Using personal examples in an attempt to let those in healthcare know that she can relate to their frustrations, she shared the story of her husband who suffered from cardiac arrest at an airport earlier this year. According to Verma, her husband underwent several tests to gain a diagnosis, but when it was time to leave the hospital and return home she asked for a copy of all the test results to share with her husband’s at-home care team.
“They [the physicians] all looked around at each other,” she said. “They didn’t know how to do it.”
When discharged, Verma said she took home a five-page summary of her husband’s diagnosis and a CD-ROM — not the most confident way to leave the hospital given the push over the last several years by her current organization’s for interoperability and electronic information sharing.
According to Medical Economics, she said her “patients first” initiative that CMS has implemented was created to “stress patient engagement in the healthcare process. This runs the gamut from record access to being able to understand health plan options.”
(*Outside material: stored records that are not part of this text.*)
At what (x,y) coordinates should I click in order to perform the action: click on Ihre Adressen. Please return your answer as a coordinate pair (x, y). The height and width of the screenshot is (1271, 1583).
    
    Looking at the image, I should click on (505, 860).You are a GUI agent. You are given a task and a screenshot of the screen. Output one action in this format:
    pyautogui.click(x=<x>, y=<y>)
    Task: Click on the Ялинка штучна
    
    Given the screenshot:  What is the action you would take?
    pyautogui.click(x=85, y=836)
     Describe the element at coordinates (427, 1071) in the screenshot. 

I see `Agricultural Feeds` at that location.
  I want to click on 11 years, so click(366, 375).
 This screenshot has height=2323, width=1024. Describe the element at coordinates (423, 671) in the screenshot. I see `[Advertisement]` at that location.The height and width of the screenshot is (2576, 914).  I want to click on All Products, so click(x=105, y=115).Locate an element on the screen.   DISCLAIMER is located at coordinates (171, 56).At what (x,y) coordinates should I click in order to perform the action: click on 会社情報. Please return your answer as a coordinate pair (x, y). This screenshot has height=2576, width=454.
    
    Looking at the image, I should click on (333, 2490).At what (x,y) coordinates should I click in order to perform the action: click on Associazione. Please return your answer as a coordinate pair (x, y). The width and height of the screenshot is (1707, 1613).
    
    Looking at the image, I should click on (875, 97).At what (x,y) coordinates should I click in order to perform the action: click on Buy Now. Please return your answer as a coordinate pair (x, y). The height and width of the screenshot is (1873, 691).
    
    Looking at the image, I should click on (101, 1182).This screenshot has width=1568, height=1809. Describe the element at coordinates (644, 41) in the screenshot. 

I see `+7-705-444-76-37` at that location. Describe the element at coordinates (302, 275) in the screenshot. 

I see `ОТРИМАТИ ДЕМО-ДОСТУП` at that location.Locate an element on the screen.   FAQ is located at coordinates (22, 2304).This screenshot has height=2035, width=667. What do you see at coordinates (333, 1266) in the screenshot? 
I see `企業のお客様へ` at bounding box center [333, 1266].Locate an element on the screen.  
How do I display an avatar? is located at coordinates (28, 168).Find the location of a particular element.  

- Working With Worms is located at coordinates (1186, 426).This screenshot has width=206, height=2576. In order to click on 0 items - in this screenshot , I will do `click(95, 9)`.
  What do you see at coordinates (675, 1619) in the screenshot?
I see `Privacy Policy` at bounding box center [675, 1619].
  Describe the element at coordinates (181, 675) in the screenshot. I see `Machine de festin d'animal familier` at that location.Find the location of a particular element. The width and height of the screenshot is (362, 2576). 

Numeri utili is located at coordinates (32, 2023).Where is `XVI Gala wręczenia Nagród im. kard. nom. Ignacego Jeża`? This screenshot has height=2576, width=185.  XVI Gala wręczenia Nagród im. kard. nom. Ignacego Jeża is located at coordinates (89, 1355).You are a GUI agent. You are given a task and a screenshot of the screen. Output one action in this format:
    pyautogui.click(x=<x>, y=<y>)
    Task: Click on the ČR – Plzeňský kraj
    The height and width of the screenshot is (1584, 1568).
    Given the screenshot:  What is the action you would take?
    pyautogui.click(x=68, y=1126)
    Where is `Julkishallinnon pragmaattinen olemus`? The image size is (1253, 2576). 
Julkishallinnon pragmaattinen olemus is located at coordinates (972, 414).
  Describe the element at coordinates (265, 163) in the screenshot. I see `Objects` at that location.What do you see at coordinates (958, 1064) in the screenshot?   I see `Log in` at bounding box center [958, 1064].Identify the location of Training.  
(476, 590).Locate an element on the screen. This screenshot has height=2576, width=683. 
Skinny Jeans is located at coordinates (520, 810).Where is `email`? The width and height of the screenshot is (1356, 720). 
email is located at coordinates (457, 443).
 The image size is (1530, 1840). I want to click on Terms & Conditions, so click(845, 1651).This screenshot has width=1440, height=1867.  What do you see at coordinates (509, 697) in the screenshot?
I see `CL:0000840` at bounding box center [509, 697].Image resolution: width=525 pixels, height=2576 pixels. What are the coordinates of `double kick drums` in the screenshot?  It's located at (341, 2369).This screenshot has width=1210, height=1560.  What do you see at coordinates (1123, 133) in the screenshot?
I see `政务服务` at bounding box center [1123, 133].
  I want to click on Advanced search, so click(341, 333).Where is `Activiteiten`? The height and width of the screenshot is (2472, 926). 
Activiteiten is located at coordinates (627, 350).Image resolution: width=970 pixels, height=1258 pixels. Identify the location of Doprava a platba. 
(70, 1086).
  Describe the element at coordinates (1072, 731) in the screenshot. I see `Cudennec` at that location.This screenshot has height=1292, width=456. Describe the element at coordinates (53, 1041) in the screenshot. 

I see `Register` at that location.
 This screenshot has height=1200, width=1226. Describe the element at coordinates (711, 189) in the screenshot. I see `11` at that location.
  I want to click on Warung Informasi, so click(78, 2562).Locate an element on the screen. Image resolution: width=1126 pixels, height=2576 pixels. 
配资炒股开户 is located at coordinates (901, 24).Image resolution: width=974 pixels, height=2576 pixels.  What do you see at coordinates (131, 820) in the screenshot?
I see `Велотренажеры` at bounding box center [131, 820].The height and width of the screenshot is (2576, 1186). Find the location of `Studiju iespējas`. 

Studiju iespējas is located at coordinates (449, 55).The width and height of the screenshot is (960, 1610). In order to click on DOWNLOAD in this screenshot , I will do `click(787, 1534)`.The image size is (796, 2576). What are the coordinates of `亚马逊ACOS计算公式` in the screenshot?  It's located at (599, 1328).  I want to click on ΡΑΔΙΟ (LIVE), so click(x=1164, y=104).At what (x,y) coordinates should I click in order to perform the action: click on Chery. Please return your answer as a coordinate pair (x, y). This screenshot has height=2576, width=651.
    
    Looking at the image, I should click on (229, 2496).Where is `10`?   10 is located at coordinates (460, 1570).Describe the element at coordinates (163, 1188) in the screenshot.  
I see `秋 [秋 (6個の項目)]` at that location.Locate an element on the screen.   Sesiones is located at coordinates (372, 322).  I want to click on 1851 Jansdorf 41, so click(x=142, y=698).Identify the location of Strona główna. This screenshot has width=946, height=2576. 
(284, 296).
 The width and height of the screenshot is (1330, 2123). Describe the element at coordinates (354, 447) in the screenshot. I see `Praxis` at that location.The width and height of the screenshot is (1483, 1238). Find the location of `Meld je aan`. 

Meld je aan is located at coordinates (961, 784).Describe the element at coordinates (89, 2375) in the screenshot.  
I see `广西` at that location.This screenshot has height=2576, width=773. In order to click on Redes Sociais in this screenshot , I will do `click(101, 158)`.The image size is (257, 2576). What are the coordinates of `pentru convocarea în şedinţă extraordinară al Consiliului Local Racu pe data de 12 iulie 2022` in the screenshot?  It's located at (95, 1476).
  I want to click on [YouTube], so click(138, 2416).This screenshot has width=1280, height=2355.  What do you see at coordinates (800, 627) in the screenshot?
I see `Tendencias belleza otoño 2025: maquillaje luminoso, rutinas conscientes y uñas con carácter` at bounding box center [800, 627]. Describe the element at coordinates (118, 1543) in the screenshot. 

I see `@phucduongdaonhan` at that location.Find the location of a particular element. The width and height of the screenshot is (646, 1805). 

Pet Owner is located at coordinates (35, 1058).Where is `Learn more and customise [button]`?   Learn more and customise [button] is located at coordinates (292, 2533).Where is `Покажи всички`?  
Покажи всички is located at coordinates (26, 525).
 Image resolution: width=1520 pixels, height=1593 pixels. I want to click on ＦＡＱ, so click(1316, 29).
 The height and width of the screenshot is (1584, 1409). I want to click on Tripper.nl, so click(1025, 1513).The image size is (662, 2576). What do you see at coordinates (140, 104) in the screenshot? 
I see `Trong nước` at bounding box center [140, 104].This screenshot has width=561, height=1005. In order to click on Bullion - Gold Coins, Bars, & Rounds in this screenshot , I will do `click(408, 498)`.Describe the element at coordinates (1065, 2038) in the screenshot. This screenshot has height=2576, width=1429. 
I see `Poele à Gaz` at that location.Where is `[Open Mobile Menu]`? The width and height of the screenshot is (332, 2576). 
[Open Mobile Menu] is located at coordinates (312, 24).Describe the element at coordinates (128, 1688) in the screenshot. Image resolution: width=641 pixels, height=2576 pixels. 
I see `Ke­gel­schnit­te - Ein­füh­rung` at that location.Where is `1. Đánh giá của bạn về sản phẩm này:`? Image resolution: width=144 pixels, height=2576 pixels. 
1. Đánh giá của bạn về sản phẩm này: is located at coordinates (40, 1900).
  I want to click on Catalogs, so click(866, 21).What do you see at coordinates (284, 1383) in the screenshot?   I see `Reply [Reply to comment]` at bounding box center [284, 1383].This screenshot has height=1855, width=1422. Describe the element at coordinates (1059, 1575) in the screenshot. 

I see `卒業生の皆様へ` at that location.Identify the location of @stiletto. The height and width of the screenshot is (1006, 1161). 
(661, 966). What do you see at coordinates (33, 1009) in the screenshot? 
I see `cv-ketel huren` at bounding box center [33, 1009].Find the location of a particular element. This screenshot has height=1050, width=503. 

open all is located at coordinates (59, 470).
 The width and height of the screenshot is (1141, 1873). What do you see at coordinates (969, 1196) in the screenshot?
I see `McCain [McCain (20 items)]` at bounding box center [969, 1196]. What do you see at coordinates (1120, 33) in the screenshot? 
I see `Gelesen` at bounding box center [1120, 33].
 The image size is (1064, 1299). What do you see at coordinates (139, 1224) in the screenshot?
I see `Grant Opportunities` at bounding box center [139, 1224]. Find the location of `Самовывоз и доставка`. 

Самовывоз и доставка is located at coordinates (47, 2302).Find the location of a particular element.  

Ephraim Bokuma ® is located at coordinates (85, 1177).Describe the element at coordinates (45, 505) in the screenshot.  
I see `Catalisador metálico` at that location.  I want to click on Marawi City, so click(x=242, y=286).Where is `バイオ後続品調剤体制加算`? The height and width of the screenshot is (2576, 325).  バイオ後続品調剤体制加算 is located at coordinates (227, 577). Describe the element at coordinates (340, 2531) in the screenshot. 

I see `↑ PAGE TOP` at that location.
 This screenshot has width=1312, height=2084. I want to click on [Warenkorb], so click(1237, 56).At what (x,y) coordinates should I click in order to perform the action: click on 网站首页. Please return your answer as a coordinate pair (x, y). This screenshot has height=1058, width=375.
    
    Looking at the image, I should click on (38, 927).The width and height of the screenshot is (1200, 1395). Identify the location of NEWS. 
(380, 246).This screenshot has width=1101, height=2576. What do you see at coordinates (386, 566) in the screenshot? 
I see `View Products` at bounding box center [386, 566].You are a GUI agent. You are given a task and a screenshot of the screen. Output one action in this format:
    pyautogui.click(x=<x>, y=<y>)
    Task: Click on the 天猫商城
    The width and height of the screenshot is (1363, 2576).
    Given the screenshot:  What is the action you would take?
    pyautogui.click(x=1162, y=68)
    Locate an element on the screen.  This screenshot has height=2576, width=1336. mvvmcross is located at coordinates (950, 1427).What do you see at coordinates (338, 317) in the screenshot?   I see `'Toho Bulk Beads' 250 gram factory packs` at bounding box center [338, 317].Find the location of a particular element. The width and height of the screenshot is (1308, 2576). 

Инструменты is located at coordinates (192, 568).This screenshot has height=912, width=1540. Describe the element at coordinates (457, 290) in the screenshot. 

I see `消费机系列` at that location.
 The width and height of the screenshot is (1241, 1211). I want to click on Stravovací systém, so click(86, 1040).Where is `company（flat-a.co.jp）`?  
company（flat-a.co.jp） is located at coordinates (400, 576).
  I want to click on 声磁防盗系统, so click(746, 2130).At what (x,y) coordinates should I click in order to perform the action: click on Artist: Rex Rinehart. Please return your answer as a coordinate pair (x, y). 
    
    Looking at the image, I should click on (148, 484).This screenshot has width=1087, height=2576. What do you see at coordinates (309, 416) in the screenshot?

While CMS has focused on interoperability for years, it’s personal to her.
“One of our main issues is getting interoperability for EHRs and making them responsive to providers,” Verma said. “EHRs are a good thing, and it’s good to move away from paper. It is a matter of how they are designed.”
She also acknowledged her agency’s role in impeding patient care in the form of the 11,000 pages of regulations CMS generates annually, saying it can have “a suffocating effect” on healthcare delivery in the U.S. She said she wants to reduce regulation. More on that to come, apparently.